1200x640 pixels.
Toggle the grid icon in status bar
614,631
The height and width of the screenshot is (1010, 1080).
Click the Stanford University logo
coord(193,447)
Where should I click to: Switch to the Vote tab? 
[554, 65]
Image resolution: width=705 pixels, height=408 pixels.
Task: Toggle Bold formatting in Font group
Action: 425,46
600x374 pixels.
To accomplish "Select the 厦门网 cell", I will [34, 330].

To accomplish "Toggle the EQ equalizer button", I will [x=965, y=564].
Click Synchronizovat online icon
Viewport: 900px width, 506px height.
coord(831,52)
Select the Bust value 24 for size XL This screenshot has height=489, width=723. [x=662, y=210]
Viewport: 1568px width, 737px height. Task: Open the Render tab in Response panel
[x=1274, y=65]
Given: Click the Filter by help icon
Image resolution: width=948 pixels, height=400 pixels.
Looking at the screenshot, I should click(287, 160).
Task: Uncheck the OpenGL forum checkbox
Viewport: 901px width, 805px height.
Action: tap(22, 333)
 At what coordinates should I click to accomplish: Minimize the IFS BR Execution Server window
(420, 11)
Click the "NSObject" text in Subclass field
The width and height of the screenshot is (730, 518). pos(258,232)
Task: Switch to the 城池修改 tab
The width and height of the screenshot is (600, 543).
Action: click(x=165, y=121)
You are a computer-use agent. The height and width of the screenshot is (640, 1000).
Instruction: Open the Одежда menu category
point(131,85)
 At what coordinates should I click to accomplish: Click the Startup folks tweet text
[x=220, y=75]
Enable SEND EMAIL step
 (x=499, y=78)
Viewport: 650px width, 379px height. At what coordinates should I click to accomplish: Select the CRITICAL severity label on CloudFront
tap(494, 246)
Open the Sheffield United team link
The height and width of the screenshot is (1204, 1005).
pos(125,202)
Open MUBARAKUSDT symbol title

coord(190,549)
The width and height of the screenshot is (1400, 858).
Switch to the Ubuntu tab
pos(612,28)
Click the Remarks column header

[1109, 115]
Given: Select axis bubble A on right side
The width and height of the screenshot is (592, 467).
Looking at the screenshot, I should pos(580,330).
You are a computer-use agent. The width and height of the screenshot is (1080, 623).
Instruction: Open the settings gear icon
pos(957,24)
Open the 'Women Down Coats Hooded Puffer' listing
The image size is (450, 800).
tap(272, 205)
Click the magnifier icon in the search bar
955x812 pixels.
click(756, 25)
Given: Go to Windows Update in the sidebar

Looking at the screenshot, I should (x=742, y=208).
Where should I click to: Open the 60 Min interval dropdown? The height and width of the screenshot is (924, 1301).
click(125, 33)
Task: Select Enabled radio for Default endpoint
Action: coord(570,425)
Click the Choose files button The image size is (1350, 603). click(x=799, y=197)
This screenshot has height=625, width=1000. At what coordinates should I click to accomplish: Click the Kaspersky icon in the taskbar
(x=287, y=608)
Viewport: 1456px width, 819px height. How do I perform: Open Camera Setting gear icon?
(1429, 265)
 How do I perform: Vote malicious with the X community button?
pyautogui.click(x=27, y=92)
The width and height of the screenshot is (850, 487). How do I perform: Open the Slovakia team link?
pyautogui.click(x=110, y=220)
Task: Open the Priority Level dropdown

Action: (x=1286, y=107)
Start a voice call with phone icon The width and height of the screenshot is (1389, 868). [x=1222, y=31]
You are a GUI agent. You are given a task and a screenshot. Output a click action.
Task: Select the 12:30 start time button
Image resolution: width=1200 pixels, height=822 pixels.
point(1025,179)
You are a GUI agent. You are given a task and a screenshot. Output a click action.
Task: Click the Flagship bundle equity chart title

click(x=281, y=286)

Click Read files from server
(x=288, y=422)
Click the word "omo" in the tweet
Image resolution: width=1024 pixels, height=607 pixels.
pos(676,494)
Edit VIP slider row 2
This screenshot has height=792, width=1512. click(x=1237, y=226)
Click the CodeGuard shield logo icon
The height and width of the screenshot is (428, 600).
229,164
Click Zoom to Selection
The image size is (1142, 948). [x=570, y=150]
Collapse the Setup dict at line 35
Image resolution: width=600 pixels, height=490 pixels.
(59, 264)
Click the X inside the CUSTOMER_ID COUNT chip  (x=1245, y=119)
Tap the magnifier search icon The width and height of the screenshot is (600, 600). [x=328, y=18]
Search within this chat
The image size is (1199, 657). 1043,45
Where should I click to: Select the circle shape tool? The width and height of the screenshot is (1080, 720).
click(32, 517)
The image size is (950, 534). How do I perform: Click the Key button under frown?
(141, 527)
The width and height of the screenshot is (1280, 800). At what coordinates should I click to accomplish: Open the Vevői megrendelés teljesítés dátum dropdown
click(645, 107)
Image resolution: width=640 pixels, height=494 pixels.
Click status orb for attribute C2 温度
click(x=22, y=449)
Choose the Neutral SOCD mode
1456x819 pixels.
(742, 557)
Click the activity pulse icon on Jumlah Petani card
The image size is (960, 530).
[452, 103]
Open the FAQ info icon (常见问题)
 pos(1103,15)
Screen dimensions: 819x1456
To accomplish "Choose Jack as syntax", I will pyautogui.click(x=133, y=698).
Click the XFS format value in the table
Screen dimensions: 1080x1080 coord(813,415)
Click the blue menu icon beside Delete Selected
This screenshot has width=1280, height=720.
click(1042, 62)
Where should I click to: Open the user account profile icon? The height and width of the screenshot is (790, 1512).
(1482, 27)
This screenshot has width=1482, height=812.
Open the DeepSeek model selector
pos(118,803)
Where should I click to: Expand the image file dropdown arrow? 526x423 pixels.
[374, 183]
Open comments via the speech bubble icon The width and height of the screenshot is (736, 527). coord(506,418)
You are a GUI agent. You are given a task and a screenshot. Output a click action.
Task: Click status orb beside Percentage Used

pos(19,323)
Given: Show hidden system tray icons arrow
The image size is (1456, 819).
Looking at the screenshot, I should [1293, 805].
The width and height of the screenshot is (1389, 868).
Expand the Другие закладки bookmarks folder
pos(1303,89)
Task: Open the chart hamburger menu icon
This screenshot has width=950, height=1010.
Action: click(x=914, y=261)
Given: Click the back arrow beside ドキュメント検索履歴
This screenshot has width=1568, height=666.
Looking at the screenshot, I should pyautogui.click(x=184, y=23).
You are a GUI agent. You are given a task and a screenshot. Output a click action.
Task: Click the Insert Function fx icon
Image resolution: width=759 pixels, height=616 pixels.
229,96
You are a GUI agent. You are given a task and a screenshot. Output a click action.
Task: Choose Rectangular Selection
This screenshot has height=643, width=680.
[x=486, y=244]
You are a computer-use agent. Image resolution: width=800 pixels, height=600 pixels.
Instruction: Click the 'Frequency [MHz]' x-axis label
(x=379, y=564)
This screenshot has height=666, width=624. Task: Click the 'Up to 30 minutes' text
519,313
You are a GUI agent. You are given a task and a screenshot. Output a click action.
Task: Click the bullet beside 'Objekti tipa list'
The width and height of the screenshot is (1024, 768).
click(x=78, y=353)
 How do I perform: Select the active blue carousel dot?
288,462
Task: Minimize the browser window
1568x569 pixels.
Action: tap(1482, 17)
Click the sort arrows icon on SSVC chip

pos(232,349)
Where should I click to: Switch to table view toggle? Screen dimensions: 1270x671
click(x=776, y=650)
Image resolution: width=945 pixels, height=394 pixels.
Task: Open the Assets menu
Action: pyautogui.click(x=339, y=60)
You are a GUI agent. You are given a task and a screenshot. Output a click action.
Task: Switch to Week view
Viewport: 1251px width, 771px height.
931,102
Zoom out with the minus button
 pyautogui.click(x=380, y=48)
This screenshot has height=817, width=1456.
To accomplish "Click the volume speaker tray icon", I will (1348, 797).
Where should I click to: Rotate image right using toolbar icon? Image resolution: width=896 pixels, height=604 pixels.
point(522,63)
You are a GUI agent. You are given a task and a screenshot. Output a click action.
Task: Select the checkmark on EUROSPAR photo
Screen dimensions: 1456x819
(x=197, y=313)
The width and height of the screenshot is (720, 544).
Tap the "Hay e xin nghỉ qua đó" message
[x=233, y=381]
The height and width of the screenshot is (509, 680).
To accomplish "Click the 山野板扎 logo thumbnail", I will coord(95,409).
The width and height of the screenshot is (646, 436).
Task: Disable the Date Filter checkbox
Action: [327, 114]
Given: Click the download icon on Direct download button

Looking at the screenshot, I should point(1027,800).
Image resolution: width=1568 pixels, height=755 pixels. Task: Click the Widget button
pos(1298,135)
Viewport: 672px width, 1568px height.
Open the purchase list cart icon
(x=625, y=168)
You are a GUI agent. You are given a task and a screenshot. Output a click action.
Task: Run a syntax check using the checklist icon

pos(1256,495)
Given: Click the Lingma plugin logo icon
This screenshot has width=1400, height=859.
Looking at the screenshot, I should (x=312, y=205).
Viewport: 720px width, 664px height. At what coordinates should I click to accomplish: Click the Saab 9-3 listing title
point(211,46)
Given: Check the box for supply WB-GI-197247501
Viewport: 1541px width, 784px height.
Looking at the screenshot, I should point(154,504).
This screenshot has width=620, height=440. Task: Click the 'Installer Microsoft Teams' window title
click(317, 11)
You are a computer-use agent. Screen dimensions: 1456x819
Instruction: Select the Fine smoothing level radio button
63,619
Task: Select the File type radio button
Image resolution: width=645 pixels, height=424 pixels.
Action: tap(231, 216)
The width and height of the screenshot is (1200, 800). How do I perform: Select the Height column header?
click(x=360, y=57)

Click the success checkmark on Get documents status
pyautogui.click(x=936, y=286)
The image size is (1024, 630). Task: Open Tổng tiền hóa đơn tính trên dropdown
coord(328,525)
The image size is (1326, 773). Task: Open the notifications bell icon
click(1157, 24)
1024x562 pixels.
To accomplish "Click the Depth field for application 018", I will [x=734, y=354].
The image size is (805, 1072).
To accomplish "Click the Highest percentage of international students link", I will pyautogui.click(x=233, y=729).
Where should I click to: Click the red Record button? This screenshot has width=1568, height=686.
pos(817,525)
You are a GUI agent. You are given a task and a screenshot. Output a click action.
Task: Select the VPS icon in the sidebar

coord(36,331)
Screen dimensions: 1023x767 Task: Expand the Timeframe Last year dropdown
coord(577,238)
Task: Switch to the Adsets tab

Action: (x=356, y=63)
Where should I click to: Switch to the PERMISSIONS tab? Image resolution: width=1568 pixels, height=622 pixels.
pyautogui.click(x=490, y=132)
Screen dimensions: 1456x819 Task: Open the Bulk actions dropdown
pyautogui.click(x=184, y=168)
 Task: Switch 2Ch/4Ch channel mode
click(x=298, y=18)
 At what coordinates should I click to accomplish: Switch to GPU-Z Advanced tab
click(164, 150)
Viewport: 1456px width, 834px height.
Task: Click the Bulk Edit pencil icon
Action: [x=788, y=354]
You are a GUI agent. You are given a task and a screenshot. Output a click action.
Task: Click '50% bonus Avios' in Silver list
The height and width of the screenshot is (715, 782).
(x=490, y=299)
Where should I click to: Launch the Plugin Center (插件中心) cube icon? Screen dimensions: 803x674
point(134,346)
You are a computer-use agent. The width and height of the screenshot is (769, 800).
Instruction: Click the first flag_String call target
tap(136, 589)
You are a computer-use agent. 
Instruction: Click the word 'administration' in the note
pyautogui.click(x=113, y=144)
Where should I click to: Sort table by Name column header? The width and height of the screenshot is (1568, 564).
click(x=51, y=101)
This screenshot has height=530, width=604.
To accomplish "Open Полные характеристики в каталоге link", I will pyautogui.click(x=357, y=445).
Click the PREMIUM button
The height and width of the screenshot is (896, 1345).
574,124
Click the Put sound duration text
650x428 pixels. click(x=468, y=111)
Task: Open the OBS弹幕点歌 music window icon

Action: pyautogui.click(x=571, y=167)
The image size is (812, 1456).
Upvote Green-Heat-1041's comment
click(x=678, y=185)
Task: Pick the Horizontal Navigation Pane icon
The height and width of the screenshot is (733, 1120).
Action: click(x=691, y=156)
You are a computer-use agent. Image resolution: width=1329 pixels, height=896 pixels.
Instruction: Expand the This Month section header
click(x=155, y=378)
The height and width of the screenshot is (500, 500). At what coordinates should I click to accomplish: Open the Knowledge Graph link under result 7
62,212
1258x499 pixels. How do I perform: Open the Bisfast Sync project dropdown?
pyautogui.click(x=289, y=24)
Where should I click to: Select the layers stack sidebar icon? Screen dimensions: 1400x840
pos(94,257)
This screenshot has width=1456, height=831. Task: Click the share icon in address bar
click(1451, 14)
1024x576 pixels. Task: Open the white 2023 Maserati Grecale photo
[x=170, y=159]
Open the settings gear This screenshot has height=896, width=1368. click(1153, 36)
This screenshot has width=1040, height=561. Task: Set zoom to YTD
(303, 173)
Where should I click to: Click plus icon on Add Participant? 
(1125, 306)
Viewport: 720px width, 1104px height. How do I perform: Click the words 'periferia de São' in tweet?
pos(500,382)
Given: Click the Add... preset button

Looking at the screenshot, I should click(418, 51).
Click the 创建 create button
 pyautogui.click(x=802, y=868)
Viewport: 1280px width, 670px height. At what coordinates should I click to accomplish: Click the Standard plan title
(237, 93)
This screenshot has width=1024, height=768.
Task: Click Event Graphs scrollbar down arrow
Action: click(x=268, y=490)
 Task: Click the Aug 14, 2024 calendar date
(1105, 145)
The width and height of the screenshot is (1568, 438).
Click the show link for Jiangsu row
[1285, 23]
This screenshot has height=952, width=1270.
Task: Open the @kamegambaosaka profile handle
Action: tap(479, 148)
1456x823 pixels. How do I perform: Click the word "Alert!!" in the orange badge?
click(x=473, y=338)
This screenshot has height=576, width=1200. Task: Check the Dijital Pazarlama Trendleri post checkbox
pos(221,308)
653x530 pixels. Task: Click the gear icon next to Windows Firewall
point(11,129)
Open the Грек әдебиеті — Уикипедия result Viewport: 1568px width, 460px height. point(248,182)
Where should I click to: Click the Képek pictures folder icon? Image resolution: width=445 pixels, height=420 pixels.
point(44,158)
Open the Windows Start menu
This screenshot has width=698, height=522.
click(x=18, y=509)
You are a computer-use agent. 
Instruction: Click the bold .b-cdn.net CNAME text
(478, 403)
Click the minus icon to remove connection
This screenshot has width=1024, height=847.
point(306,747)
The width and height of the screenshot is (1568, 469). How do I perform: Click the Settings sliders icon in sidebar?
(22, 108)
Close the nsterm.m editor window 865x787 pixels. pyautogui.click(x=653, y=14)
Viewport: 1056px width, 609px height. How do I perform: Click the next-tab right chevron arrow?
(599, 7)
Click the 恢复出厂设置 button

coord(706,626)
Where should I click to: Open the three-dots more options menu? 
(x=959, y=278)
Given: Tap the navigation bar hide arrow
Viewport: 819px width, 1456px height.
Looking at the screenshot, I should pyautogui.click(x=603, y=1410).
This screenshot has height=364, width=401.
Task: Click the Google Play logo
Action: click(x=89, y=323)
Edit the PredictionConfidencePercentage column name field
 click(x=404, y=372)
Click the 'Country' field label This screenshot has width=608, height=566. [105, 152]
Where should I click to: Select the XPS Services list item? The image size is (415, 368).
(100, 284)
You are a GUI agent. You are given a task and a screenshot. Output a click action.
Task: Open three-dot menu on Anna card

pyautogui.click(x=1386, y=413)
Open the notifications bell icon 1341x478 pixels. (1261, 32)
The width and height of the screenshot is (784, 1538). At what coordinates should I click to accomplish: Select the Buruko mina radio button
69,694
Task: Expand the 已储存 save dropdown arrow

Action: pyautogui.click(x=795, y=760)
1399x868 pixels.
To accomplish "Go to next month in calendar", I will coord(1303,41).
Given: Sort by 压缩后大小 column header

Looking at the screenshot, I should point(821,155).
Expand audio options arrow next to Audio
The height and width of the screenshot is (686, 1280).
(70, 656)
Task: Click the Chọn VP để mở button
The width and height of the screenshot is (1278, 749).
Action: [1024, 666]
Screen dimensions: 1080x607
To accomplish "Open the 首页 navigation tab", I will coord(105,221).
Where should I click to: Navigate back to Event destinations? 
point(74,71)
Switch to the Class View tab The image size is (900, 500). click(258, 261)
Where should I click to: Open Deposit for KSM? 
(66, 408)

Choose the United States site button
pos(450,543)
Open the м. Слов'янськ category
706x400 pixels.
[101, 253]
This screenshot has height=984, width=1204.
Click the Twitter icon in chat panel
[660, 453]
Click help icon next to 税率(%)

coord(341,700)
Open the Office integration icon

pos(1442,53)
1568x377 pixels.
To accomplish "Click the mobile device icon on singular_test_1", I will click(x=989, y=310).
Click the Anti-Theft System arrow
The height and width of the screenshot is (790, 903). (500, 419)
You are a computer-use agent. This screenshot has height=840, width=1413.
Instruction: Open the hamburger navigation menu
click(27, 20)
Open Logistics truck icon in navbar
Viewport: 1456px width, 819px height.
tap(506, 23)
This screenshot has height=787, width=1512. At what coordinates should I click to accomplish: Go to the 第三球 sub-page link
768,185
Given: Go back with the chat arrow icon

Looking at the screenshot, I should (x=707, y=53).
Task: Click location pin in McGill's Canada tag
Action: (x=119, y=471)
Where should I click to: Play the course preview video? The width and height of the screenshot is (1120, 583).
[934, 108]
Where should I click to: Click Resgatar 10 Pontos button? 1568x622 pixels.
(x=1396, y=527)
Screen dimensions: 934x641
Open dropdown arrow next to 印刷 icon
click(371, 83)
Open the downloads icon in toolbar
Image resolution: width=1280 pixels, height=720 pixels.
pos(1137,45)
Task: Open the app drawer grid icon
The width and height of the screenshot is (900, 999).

----------

• _Written instruction_
Write out, word for word, the part of the entries above that opens with the line containing "Where should I click to: Open the 60" and closes with the line containing "pyautogui.click(x=27, y=92)", both of those lines included.

• _Task output_
Where should I click to: Open the 60 Min interval dropdown? The height and width of the screenshot is (924, 1301).
click(125, 33)
Task: Select Enabled radio for Default endpoint
Action: coord(570,425)
Click the Choose files button The image size is (1350, 603). click(x=799, y=197)
This screenshot has height=625, width=1000. At what coordinates should I click to accomplish: Click the Kaspersky icon in the taskbar
(x=287, y=608)
Viewport: 1456px width, 819px height. How do I perform: Open Camera Setting gear icon?
(1429, 265)
 How do I perform: Vote malicious with the X community button?
pyautogui.click(x=27, y=92)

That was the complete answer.